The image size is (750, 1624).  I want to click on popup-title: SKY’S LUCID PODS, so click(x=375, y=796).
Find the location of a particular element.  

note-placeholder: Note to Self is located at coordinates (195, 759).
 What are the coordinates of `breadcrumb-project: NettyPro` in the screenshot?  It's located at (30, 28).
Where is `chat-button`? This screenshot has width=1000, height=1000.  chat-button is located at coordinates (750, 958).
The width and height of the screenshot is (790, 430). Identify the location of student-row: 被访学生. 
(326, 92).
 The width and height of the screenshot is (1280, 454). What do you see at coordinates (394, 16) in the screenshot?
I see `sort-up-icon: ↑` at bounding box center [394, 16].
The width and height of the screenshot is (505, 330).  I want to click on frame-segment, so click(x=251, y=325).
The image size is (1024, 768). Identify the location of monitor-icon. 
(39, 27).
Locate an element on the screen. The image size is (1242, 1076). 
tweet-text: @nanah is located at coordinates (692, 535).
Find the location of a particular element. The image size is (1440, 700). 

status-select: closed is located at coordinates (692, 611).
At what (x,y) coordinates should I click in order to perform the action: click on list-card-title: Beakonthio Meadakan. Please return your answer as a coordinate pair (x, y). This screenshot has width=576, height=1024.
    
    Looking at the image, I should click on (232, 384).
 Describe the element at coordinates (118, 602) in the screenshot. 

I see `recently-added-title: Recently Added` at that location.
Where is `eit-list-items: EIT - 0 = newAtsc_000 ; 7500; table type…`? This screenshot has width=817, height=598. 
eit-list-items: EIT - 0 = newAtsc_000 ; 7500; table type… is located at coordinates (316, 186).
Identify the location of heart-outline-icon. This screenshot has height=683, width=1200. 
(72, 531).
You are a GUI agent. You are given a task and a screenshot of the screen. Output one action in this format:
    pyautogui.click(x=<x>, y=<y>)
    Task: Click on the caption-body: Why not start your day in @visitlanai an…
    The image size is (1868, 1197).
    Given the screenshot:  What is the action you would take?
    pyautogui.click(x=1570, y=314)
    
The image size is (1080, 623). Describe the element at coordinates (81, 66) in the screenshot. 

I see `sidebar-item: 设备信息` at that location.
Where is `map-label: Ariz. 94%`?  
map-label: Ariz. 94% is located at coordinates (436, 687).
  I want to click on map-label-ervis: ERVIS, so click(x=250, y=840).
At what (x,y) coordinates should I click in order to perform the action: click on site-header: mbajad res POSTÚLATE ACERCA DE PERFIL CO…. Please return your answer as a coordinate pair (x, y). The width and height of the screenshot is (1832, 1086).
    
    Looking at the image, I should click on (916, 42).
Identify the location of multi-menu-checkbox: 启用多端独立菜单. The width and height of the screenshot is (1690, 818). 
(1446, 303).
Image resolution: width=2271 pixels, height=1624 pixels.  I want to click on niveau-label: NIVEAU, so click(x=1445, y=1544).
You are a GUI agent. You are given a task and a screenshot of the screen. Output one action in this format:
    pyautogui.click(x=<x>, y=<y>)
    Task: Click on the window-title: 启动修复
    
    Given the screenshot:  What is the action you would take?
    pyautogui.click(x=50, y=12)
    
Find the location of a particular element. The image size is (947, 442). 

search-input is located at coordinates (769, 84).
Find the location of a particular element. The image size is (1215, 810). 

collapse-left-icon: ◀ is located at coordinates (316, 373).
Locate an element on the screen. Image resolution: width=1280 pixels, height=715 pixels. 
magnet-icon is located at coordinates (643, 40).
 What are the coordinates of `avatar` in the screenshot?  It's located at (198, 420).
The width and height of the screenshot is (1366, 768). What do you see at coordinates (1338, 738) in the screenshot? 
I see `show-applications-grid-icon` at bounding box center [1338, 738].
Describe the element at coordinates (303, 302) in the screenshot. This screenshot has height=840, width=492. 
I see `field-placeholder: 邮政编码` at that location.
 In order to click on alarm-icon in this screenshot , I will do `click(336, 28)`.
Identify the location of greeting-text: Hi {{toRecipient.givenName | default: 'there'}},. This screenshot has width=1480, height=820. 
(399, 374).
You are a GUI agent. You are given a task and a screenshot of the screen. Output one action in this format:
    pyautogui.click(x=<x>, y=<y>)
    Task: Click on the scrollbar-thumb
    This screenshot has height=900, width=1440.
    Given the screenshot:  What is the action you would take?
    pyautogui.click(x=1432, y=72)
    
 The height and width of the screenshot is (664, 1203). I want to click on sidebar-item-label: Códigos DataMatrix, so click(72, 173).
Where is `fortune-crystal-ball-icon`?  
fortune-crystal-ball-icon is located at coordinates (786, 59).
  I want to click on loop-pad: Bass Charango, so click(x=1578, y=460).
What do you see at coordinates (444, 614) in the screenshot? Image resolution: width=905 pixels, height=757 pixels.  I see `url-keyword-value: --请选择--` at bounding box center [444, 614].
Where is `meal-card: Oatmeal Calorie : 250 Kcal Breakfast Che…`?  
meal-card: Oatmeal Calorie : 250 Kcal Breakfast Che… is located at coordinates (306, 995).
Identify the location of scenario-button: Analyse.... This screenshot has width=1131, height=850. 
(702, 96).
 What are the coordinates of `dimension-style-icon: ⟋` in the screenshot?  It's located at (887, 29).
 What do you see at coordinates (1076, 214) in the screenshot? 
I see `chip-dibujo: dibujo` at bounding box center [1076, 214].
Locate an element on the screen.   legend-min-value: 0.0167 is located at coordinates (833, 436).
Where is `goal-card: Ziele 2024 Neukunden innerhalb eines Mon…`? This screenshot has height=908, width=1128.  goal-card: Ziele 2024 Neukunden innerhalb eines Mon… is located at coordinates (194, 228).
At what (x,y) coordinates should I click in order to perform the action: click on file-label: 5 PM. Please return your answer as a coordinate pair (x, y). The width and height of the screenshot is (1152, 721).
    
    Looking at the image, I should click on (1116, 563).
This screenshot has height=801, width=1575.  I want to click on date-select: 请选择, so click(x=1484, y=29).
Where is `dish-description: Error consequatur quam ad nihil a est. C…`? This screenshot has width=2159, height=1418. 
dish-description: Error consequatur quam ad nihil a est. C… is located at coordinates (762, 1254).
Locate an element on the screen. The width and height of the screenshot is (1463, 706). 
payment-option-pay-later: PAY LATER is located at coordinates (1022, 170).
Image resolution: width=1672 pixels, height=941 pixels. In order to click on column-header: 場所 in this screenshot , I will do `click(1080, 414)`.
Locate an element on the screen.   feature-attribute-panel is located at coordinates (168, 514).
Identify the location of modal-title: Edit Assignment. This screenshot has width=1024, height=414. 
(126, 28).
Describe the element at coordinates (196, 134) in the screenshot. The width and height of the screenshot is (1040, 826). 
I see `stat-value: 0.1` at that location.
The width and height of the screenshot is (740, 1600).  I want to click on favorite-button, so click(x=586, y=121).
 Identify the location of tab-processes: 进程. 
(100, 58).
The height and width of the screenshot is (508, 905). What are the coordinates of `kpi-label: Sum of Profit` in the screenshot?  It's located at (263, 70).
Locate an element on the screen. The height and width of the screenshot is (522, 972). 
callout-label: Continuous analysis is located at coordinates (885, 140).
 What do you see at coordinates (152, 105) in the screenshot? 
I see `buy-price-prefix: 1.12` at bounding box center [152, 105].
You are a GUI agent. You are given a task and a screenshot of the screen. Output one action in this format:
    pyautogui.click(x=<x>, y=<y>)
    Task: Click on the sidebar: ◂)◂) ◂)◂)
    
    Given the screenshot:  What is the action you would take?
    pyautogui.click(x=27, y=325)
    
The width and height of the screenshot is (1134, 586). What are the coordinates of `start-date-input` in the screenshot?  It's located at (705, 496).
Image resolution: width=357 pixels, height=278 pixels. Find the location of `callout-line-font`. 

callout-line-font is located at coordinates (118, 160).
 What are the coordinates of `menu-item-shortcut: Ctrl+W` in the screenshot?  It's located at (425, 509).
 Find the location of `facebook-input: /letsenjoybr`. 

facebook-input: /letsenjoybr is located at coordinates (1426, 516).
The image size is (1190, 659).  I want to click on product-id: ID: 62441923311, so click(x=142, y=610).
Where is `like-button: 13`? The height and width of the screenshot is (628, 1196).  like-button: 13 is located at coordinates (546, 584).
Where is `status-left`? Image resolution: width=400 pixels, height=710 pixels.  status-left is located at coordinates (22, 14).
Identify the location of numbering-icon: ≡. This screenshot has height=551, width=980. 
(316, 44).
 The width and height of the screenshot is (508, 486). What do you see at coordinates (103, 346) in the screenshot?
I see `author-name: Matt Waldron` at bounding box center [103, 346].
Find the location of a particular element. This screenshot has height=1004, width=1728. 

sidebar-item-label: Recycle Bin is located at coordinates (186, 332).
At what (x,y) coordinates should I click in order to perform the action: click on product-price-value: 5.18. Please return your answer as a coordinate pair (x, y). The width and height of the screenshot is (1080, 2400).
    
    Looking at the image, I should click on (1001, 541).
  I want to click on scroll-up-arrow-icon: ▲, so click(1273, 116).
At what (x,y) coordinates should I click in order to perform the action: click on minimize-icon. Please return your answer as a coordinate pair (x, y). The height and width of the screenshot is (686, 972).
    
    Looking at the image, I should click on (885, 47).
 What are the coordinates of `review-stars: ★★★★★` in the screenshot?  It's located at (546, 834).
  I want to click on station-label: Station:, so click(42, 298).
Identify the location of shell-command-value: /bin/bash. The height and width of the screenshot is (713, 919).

┄┄┄┄┄┄

## Exercise
Reproduce everything from the line containing "coordinates (750, 958)." down to the line containing "pyautogui.click(x=1570, y=314)", both of those lines included, with each line kept verbatim.

## Result
Where is `chat-button`? This screenshot has width=1000, height=1000.  chat-button is located at coordinates (750, 958).
The width and height of the screenshot is (790, 430). Identify the location of student-row: 被访学生. 
(326, 92).
 The width and height of the screenshot is (1280, 454). What do you see at coordinates (394, 16) in the screenshot?
I see `sort-up-icon: ↑` at bounding box center [394, 16].
The width and height of the screenshot is (505, 330).  I want to click on frame-segment, so click(x=251, y=325).
The image size is (1024, 768). Identify the location of monitor-icon. 
(39, 27).
Locate an element on the screen. The image size is (1242, 1076). 
tweet-text: @nanah is located at coordinates (692, 535).
Find the location of a particular element. The image size is (1440, 700). 

status-select: closed is located at coordinates (692, 611).
At what (x,y) coordinates should I click in order to perform the action: click on list-card-title: Beakonthio Meadakan. Please return your answer as a coordinate pair (x, y). This screenshot has width=576, height=1024.
    
    Looking at the image, I should click on (232, 384).
 Describe the element at coordinates (118, 602) in the screenshot. 

I see `recently-added-title: Recently Added` at that location.
Where is `eit-list-items: EIT - 0 = newAtsc_000 ; 7500; table type…`? This screenshot has width=817, height=598. 
eit-list-items: EIT - 0 = newAtsc_000 ; 7500; table type… is located at coordinates (316, 186).
Identify the location of heart-outline-icon. This screenshot has height=683, width=1200. 
(72, 531).
You are a GUI agent. You are given a task and a screenshot of the screen. Output one action in this format:
    pyautogui.click(x=<x>, y=<y>)
    Task: Click on the caption-body: Why not start your day in @visitlanai an…
    The image size is (1868, 1197).
    Given the screenshot:  What is the action you would take?
    pyautogui.click(x=1570, y=314)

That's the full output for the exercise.